Stored dataset items:
—————
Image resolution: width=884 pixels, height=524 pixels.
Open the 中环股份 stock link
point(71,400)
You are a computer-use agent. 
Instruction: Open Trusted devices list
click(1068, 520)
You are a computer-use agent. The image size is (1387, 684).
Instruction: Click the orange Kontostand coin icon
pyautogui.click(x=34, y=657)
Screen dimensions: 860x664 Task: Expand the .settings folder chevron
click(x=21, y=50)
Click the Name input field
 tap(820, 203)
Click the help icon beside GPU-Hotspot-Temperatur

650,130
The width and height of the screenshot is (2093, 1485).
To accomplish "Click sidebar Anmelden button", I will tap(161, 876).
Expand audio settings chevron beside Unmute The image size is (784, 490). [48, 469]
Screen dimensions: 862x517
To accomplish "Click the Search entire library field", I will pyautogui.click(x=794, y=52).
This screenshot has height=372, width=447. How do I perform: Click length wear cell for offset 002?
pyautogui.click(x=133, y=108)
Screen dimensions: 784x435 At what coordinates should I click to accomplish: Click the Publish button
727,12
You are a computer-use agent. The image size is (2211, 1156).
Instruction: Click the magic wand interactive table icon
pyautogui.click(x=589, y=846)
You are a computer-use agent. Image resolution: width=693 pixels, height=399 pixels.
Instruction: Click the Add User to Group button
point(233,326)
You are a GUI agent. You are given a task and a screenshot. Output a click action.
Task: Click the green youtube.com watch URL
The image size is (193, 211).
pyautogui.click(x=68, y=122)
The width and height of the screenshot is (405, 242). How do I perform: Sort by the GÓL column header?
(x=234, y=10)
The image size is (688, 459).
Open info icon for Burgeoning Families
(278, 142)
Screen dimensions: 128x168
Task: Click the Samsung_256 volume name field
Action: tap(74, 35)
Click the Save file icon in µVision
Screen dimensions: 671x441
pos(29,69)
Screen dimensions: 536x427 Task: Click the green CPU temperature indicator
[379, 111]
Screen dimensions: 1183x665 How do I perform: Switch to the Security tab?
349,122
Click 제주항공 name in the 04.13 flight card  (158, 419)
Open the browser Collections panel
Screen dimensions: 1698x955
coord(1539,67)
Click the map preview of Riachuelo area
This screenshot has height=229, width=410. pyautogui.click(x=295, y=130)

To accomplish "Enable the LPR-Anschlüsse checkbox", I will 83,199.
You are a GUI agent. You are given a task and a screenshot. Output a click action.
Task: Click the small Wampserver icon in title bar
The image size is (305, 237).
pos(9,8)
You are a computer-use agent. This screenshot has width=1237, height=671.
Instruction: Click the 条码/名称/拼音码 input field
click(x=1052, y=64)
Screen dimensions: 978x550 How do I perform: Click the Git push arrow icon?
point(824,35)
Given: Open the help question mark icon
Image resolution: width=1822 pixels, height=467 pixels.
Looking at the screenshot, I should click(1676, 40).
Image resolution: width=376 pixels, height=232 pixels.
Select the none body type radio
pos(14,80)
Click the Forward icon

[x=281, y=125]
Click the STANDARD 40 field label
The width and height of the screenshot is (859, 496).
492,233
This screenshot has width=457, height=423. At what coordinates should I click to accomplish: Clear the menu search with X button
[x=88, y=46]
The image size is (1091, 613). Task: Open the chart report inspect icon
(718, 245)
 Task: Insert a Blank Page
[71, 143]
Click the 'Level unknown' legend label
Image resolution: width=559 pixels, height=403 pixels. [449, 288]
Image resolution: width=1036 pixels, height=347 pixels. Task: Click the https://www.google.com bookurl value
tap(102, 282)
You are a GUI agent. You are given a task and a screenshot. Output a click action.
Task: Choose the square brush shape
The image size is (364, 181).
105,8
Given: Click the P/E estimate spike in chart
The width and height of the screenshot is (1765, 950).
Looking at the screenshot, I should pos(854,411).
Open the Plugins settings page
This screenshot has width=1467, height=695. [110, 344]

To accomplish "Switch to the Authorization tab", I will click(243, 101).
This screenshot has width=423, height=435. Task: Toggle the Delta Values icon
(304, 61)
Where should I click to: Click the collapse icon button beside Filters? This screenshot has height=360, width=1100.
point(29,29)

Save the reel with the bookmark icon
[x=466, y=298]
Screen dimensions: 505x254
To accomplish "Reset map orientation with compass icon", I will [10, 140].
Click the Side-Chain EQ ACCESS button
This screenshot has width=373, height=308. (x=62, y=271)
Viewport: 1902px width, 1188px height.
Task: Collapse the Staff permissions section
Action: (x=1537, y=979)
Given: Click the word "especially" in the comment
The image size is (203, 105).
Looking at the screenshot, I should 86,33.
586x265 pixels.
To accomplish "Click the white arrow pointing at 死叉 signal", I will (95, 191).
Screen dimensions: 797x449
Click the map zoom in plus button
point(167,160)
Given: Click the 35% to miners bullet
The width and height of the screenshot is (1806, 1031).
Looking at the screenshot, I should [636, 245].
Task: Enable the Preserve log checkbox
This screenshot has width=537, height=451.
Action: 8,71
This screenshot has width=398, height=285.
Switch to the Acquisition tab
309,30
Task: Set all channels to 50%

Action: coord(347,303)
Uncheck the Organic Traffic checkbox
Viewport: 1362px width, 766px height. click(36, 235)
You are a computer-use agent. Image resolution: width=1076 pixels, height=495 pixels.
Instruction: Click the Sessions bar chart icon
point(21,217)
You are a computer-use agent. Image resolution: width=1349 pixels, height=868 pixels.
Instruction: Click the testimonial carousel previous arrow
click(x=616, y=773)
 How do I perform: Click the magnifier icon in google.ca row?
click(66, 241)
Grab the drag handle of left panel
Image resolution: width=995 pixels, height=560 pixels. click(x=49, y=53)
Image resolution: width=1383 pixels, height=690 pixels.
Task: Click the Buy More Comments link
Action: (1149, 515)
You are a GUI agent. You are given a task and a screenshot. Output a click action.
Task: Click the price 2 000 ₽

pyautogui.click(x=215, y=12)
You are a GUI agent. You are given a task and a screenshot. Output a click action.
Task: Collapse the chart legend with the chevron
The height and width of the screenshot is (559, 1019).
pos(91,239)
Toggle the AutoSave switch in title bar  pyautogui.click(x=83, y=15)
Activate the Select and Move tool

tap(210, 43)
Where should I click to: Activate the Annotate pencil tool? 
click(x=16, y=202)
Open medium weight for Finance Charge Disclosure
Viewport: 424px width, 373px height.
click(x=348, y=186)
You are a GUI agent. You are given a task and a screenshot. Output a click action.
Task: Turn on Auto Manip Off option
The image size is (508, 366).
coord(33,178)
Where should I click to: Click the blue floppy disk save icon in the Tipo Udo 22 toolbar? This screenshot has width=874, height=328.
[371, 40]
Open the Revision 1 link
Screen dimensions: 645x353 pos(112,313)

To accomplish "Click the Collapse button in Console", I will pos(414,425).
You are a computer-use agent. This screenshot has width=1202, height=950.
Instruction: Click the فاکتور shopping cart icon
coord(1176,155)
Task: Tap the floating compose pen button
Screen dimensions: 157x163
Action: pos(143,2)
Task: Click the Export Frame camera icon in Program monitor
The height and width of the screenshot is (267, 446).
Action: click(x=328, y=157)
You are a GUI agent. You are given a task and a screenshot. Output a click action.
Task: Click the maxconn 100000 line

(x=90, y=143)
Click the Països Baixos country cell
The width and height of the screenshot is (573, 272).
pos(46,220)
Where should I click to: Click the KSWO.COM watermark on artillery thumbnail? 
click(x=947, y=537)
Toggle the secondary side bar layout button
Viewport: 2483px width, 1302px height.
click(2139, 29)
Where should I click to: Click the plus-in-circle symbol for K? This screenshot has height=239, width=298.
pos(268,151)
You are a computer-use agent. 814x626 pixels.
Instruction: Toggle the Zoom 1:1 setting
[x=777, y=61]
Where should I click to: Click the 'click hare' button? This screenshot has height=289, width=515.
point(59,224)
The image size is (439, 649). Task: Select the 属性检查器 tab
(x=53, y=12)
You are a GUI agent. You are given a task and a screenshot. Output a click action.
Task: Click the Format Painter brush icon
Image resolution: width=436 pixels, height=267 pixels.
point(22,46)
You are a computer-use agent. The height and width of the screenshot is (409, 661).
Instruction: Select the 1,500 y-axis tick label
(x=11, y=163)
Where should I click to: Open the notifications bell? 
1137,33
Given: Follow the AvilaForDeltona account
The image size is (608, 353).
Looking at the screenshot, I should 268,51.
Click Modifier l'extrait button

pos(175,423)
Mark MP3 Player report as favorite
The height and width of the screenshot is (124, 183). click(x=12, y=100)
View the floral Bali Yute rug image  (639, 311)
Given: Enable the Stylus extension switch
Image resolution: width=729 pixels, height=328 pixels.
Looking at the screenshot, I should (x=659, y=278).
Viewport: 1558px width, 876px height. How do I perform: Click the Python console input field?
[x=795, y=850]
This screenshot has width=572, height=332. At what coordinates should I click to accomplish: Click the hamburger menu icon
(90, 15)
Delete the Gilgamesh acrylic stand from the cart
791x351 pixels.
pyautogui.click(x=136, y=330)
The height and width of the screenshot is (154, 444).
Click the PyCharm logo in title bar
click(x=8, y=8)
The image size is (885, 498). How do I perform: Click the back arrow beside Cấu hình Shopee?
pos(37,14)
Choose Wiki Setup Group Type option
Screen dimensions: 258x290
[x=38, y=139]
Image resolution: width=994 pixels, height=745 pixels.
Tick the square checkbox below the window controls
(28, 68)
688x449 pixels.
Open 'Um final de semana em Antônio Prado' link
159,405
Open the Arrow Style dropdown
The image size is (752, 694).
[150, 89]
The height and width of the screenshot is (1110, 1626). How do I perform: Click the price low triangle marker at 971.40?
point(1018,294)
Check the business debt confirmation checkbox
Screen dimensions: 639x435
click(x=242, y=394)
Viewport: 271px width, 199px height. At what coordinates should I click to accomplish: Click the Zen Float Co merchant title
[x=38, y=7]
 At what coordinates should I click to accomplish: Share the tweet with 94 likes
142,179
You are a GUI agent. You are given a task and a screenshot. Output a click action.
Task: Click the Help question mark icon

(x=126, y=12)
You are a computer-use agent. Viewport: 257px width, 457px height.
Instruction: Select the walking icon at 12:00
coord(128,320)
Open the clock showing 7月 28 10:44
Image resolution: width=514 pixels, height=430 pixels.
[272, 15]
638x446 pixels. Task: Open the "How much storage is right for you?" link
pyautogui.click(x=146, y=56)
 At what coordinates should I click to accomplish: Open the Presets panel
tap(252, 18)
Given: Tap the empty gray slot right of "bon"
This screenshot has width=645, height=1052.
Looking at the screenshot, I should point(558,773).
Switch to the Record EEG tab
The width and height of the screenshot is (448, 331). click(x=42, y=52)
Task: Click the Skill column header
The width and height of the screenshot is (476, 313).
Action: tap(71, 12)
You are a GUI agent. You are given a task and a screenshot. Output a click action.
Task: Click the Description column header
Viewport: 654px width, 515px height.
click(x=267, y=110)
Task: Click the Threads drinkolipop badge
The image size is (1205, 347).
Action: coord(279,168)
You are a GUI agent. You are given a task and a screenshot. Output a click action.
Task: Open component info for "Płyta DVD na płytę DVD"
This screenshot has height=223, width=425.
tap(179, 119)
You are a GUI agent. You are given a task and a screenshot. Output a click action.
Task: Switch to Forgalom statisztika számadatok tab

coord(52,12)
—————
> EXERCISE REQUIREMENTS
Render the material as a Markdown table with the columns Row and Text, starting with its first line and going on through the line containing "point(233,326)", both ends included. Leave out blank lines.

> SOLUTION TO THIS PROBLEM
| Row | Text |
|---|---|
| 1 | Image resolution: width=884 pixels, height=524 pixels. |
| 2 | Open the 中环股份 stock link |
| 3 | point(71,400) |
| 4 | You are a computer-use agent.  |
| 5 | Instruction: Open Trusted devices list |
| 6 | click(1068, 520) |
| 7 | You are a computer-use agent. The image size is (1387, 684). |
| 8 | Instruction: Click the orange Kontostand coin icon |
| 9 | pyautogui.click(x=34, y=657) |
| 10 | Screen dimensions: 860x664 Task: Expand the .settings folder chevron |
| 11 | click(x=21, y=50) |
| 12 | Click the Name input field |
| 13 |  tap(820, 203) |
| 14 | Click the help icon beside GPU-Hotspot-Temperatur |
| 15 | 650,130 |
| 16 | The width and height of the screenshot is (2093, 1485). |
| 17 | To accomplish "Click sidebar Anmelden button", I will tap(161, 876). |
| 18 | Expand audio settings chevron beside Unmute The image size is (784, 490). [48, 469] |
| 19 | Screen dimensions: 862x517 |
| 20 | To accomplish "Click the Search entire library field", I will pyautogui.click(x=794, y=52). |
| 21 | This screenshot has height=372, width=447. How do I perform: Click length wear cell for offset 002? |
| 22 | pyautogui.click(x=133, y=108) |
| 23 | Screen dimensions: 784x435 At what coordinates should I click to accomplish: Click the Publish button |
| 24 | 727,12 |
| 25 | You are a computer-use agent. The image size is (2211, 1156). |
| 26 | Instruction: Click the magic wand interactive table icon |
| 27 | pyautogui.click(x=589, y=846) |
| 28 | You are a computer-use agent. Image resolution: width=693 pixels, height=399 pixels. |
| 29 | Instruction: Click the Add User to Group button |
| 30 | point(233,326) |